[START OF Excerpt provided]

[PATCH v2] KVM: x86: Drop the kvm_has_noapic_vcpu optimization

[PATCH v2] KVM: x86: Drop the kvm_has_noapic_vcpu optimization

[Bernhard Kauer]

It used a static key to avoid loading the lapic pointer from
the vcpu->arch structure.  However, in the common case the load
is from a hot cacheline and the CPU should be able to perfectly
predict it. Thus there is no upside of this premature optimization.

The downside is that code patching including an IPI to all CPUs
is required whenever the first VM without an lapic is created or
the last is destroyed.

Signed-off-by: Bernhard Kauer <bk@alpico.io>
---

V1->V2: remove spillover from other patch and fix style

 arch/x86/kvm/lapic.c | 10 ++--------
 arch/x86/kvm/lapic.h |  6 +-----
 arch/x86/kvm/x86.c   |  6 ------
 3 files changed, 3 insertions(+), 19 deletions(-)

diff --git a/arch/x86/kvm/lapic.c b/arch/x86/kvm/lapic.c
index 2098dc689088..287a43fae041 100644
--- a/arch/x86/kvm/lapic.c
+++ b/arch/x86/kvm/lapic.c
@@ -135,8 +135,6 @@ static inline int __apic_test_and_clear_vector(int vec, void *bitmap)
 	return __test_and_clear_bit(VEC_POS(vec), (bitmap) + REG_POS(vec));
 }
 
-__read_mostly DEFINE_STATIC_KEY_FALSE(kvm_has_noapic_vcpu);
-EXPORT_SYMBOL_GPL(kvm_has_noapic_vcpu);
 
 __read_mostly DEFINE_STATIC_KEY_DEFERRED_FALSE(apic_hw_disabled, HZ);
 __read_mostly DEFINE_STATIC_KEY_DEFERRED_FALSE(apic_sw_disabled, HZ);
@@ -2517,10 +2515,8 @@ void kvm_free_lapic(struct kvm_vcpu *vcpu)

[END OF Excerpt provided]

Repeat the KVM patch word for word, everything from "V1->V2: remove spillover" down to "insertions(+), 19 deletions(-)".

[START OF Data lines]

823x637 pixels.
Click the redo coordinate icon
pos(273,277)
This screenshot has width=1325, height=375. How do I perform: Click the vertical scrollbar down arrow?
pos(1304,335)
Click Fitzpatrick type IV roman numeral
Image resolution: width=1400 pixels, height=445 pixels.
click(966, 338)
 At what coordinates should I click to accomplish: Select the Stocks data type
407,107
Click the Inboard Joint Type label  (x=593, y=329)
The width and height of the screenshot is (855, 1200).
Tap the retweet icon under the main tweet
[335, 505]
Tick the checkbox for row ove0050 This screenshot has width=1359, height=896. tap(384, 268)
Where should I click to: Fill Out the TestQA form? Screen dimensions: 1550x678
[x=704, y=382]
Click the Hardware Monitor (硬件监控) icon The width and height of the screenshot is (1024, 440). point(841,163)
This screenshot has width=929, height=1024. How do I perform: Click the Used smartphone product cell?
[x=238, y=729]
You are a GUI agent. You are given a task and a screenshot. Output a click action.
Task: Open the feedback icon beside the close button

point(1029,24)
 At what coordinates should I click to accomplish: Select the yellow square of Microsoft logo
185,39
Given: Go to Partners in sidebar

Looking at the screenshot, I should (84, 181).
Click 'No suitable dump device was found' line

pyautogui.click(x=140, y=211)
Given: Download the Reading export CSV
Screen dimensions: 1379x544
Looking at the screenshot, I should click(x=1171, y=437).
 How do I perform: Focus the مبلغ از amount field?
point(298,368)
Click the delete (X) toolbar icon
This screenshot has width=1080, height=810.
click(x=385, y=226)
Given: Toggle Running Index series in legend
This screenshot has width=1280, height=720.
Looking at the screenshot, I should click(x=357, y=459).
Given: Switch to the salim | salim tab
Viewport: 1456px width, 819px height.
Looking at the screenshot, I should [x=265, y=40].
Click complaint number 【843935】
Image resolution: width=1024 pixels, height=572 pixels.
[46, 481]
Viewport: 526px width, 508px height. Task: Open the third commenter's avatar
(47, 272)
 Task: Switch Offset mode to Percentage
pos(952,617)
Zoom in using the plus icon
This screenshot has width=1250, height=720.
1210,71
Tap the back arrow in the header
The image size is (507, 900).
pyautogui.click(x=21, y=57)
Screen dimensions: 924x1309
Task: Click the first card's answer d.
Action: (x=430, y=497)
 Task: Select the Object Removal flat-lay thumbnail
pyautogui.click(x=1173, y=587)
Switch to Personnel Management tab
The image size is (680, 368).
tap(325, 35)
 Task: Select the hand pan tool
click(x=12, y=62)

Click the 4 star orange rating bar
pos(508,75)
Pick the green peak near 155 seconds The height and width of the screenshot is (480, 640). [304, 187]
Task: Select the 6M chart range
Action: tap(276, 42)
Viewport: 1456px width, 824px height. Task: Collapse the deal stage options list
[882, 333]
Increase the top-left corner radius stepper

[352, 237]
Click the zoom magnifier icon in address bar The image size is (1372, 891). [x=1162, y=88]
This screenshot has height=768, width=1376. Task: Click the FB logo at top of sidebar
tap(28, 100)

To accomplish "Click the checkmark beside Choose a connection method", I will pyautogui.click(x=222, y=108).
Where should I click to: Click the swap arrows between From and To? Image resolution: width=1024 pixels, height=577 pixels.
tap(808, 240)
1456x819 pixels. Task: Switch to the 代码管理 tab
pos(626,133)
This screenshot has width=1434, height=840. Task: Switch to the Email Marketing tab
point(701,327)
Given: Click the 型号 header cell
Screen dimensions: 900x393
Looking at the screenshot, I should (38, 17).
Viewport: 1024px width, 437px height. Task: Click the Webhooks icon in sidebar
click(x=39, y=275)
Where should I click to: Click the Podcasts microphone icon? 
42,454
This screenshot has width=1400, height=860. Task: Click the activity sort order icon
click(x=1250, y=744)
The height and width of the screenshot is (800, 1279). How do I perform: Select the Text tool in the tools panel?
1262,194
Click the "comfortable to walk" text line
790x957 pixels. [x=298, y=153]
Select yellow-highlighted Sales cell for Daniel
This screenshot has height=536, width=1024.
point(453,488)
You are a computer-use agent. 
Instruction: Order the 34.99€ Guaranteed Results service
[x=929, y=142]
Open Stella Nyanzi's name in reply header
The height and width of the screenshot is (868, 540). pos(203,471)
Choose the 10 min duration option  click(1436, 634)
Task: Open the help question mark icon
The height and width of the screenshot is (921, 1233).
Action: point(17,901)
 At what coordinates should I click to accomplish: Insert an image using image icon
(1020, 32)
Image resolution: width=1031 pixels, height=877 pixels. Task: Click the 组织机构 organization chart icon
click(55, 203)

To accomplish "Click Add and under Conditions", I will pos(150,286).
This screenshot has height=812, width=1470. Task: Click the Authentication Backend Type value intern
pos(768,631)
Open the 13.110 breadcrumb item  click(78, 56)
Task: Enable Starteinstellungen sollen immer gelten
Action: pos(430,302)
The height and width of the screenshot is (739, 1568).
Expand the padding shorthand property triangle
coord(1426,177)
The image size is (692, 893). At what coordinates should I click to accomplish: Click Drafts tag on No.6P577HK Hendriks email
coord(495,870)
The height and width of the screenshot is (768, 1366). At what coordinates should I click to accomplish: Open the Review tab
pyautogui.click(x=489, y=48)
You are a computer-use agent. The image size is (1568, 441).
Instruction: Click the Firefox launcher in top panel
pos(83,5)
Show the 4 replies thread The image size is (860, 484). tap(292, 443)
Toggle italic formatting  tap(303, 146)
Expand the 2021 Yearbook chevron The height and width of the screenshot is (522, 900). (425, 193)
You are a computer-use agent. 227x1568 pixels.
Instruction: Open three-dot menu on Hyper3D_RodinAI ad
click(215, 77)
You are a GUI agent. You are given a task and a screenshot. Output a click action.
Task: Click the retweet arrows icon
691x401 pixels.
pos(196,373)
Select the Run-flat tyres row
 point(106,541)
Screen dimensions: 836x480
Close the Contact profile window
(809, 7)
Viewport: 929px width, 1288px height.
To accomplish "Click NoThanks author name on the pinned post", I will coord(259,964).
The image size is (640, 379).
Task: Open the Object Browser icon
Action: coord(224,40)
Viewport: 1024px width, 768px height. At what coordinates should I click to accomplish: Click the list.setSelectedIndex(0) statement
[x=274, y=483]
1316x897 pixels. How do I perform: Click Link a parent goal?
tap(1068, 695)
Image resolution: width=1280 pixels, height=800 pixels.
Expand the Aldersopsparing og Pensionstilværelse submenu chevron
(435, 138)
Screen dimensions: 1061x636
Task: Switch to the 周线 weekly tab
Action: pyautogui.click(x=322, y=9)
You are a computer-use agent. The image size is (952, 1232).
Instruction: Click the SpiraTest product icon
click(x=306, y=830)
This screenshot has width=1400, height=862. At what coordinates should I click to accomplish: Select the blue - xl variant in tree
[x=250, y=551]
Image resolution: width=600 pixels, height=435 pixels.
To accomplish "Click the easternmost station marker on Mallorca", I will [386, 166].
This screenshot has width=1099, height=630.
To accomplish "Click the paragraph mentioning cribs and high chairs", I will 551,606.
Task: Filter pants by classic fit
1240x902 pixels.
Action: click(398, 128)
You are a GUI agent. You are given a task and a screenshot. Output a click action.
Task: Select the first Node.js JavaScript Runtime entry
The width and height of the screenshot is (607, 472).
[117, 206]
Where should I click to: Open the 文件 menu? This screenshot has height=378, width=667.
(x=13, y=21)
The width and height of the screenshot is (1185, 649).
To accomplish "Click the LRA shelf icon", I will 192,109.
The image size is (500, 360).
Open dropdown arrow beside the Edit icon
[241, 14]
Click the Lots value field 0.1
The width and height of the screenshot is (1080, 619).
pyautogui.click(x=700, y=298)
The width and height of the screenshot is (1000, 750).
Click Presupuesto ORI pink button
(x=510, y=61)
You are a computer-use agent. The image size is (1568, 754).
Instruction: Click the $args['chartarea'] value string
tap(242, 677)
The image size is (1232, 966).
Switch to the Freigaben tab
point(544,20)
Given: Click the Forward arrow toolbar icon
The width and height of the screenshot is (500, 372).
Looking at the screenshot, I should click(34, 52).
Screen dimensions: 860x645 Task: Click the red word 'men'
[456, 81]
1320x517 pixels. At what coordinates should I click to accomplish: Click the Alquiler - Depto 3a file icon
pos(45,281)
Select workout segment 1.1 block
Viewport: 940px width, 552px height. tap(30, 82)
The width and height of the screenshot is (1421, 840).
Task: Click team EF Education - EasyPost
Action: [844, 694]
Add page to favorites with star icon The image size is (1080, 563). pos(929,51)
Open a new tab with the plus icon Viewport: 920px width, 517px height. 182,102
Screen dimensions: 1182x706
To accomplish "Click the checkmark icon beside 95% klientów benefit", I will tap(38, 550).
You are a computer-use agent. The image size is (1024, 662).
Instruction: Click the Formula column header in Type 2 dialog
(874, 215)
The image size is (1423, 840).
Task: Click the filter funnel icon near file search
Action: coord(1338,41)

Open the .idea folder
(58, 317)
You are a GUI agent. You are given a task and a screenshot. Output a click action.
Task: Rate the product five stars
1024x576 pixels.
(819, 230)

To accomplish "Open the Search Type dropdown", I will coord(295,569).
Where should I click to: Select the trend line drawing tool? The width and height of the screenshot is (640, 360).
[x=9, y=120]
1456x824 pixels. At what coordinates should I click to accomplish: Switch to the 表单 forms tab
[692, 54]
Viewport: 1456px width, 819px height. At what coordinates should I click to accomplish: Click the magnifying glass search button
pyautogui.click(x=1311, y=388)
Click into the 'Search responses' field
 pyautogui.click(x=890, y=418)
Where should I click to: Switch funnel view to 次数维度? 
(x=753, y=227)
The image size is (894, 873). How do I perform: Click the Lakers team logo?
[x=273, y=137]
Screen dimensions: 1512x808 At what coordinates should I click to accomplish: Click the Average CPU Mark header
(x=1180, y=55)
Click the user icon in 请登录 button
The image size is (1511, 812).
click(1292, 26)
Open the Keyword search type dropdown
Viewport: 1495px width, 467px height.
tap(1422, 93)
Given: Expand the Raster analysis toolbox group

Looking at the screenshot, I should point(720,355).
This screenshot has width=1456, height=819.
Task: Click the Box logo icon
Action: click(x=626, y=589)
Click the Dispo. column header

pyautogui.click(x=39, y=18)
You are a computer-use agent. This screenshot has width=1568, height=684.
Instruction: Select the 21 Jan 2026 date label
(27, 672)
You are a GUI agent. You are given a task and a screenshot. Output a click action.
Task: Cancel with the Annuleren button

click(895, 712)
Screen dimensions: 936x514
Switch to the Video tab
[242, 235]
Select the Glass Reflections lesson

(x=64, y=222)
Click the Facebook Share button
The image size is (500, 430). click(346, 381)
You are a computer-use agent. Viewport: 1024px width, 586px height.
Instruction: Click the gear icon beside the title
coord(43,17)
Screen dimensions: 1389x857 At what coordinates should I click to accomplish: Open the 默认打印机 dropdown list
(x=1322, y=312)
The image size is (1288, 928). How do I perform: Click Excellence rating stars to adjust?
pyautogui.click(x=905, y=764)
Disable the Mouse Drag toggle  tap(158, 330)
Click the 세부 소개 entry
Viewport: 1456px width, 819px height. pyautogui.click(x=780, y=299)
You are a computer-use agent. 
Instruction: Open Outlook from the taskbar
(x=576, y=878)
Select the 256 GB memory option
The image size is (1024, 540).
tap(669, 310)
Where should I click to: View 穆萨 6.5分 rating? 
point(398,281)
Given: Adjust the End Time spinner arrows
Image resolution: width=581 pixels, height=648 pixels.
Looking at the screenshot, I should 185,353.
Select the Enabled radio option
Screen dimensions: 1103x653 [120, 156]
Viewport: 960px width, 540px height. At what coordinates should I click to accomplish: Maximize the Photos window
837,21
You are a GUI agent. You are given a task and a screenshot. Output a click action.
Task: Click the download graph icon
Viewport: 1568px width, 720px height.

[END OF Data lines]

» Result:
V1->V2: remove spillover from other patch and fix style

 arch/x86/kvm/lapic.c | 10 ++--------
 arch/x86/kvm/lapic.h |  6 +-----
 arch/x86/kvm/x86.c   |  6 ------
 3 files changed, 3 insertions(+), 19 deletions(-)